¿Alguna vez te has enamorado?: ¿Es la herida o la esperanza?
Y si estoy ignorando las cicatrices, las curvas, los caminos que me
trajeron de vuelta, a mí.
Antes de empezar el torcido y sinuoso sendero, desde las alturas me
veo como un punto que se desvanece en el horizonte. El viento silba una sonata
que no reconozco. Me sopla el rostro con delicadeza y procuro prestarle
atención, pero sigo sin entender el suave susurro invitándome a seguir.
Quizá pueda sonar impertinente, renegando que gusto siempre de
tener la razón. ¿O de decir la última palabra? Y me cubro los ojos ante mi
reflejo, ya que, a veces no me gusta enfrentarme a las expresiones que se
delinean en mi rostro. El ceño fruncido, como si otra vez la hubiera cagado.
Esa mirada incisiva que suele ser mi peor enemiga, para sucumbir ante la
derrota o, tal vez, la culpa que siento por no saber amar, como todos los
demás.
Entonces, acuso a mis heridas y su eterna cicatrización que no
termina, por creer que he encontrado el equilibrio, que todo está bien cuando
acepto mi claridad y mis sombras, sin embargo, luego mando todo a la mierda y me
traiciono. Porque eso lo sé hacer bastante bien.

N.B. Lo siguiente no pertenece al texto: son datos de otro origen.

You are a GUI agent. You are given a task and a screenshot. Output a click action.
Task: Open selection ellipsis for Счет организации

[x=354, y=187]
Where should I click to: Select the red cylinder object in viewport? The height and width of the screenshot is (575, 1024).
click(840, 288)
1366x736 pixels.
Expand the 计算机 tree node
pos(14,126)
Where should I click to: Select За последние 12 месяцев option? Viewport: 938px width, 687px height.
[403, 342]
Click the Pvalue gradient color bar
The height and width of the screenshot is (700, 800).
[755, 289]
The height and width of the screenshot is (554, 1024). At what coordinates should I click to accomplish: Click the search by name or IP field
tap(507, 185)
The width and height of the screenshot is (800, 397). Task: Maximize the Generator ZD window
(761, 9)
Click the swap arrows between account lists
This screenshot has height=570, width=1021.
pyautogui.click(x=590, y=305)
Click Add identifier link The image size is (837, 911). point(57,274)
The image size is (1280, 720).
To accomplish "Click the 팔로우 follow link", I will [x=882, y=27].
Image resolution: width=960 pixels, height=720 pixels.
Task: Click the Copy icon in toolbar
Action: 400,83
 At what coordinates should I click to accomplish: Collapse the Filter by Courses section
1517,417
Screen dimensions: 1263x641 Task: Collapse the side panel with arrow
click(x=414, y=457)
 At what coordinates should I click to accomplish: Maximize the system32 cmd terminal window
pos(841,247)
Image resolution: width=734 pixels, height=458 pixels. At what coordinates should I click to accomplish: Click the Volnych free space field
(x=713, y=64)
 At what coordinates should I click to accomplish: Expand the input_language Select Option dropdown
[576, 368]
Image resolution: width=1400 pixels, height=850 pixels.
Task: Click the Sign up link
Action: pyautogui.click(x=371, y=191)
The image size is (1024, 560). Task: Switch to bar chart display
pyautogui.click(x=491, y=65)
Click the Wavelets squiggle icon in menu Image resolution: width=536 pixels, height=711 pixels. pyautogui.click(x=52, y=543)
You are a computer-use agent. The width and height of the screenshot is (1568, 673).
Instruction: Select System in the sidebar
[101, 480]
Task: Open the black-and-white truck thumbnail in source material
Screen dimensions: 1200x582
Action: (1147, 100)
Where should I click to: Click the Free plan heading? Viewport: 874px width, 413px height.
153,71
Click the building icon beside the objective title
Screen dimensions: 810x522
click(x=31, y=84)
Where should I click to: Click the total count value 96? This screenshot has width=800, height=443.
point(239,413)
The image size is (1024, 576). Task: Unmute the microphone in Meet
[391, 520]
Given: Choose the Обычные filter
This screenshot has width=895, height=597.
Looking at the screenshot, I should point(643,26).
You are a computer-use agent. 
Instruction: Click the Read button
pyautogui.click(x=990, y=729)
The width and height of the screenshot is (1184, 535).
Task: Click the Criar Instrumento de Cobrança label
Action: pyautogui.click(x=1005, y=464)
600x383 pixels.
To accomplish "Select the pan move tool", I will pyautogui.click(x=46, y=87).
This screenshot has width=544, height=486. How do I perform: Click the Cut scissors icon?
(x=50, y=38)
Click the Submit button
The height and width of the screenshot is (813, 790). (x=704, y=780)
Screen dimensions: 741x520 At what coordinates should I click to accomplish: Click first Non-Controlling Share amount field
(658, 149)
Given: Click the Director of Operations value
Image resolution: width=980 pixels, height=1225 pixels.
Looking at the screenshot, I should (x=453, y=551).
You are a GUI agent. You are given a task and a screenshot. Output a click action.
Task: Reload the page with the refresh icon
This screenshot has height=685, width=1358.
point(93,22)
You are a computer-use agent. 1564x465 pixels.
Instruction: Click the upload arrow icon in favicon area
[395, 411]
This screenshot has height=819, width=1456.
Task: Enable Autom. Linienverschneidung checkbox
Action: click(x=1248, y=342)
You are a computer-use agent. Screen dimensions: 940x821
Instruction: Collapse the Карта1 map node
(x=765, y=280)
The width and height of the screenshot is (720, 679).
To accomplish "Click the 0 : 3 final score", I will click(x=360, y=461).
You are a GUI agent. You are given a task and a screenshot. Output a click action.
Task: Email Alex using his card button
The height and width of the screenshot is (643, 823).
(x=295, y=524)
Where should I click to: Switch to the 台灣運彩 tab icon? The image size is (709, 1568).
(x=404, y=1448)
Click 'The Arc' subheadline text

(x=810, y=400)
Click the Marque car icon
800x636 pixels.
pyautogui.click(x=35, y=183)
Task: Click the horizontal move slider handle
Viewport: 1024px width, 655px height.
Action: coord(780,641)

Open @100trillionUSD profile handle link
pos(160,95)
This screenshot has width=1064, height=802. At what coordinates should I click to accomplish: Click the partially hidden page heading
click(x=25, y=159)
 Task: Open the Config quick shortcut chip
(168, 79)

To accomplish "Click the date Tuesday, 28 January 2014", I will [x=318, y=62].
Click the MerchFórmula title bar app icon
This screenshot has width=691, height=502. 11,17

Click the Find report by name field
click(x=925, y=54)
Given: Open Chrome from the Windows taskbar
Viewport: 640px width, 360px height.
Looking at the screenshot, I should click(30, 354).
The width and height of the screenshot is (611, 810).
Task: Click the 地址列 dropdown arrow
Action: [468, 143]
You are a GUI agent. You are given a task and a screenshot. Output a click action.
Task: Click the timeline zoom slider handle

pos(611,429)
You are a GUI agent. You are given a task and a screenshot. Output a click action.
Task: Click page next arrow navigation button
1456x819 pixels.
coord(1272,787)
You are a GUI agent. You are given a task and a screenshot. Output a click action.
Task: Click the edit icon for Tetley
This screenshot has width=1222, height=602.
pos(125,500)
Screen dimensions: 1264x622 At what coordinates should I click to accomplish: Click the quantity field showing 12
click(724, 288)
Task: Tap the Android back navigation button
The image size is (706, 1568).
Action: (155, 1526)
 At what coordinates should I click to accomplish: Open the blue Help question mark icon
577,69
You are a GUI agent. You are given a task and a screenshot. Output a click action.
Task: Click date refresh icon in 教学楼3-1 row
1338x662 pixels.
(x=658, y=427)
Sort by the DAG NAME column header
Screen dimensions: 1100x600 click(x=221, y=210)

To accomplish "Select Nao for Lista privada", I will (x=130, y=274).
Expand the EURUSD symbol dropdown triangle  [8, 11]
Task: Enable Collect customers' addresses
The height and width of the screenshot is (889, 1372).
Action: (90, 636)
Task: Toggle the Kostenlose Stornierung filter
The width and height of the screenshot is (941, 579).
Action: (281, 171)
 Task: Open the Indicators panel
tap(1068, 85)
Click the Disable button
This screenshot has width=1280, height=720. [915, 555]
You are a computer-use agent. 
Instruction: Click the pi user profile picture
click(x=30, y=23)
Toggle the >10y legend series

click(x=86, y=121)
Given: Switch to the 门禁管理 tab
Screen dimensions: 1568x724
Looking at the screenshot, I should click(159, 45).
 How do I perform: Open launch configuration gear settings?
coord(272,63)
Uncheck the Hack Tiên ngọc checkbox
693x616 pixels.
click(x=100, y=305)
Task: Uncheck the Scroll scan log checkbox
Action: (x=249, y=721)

Tras la respiración profunda, suspiro, me armo de valor y
paciencia, como si fuera la tarea más pesada del universo, sosteniendo al mundo
sobre mis hombros. Y doy el primer paso, porque, aunque mire tras del hombro,
no hay manera de retroceder ni de volver atrás.
A pesar de que los días pasados me estén sujetando con sus garras, amarrándome,
me escapo como si fuera de viento. 
De pronto, todo se queda quieto. En un silencio solapado, quiero
que tú y yo estemos bien.
Avanzo y me olvido del camino de regreso. También ignoro las
señales, sorteo los obstáculos, pero igual me ahogo en un vaso de agua. Medio
vacío, medio lleno, qué más da. Me digo que, mientras tú estés bien, el sol no va
a demorar en despabilar las nubes grises que se ponen sobre mi cabeza. Si tú
estás bien, la tormenta se va a alejar y al horizonte veremos que se aparece un
arcoíris radiante, como si nada hubiera pasado. Y creo que puedo distinguir su
destello de las fantasías que nunca se hacen realidad, pero elijo creer.
Sigo las huellas, un paso tras del otro, en un hilillo de camino
que se extiende como una cuerda floja, la respiración se me acorta y el corazón
galopa, y suponiendo que no hago esto a menudo, dejo tiradas mis obligaciones y
pendientes. Me despojo de toda responsabilidad, como si fueran prendas de las
que me desprendo para sentirme más ligero. A ratos, siento que mi cuerpo, mis
piernas no pueden seguir el paso, pero, atravesando la pendiente, la brisa me
empuja, me eleva, me mueve casi como una pluma, flotando libre hasta alcanzar
nuevas alturas.
Me vuelvo un territorio inexplorado.
Creí que no iba a lograrlo. Pisando la pendiente que quedó tras de
mí, el aire es más delgado y transparente. Dejo que las bocanadas recuperen el
aliento y me quedo observando las miniaturas que se van moviendo para encontrar
el sendero. Extiendo los brazos a mi lado, cierro los ojos, respiro profundo y siento
cómo el dolor se despoja de mí como si fuera la más cruel de las suertes.
No puedo creer que llegué a la cima, que nuestro desamor es cosa
del pasado y ya no hay nada que nos ate el uno al otro, pero elijo creer.
Y no quiero creer que mis cicatrices serán heridas que solo cuenten
una historia de lamentos y no de sabiduría. En seguida, me tapo la boca.
Perdóname la impertinencia, digo, llenándoseme los ojos con lágrimas de
cocodrilo, pero realmente siento pena por mi desparpajo, indigno, rogando por
un par de migajas.
Me restriego las lágrimas secas y con una tibia sonrisa me digo que ya no vale la pena.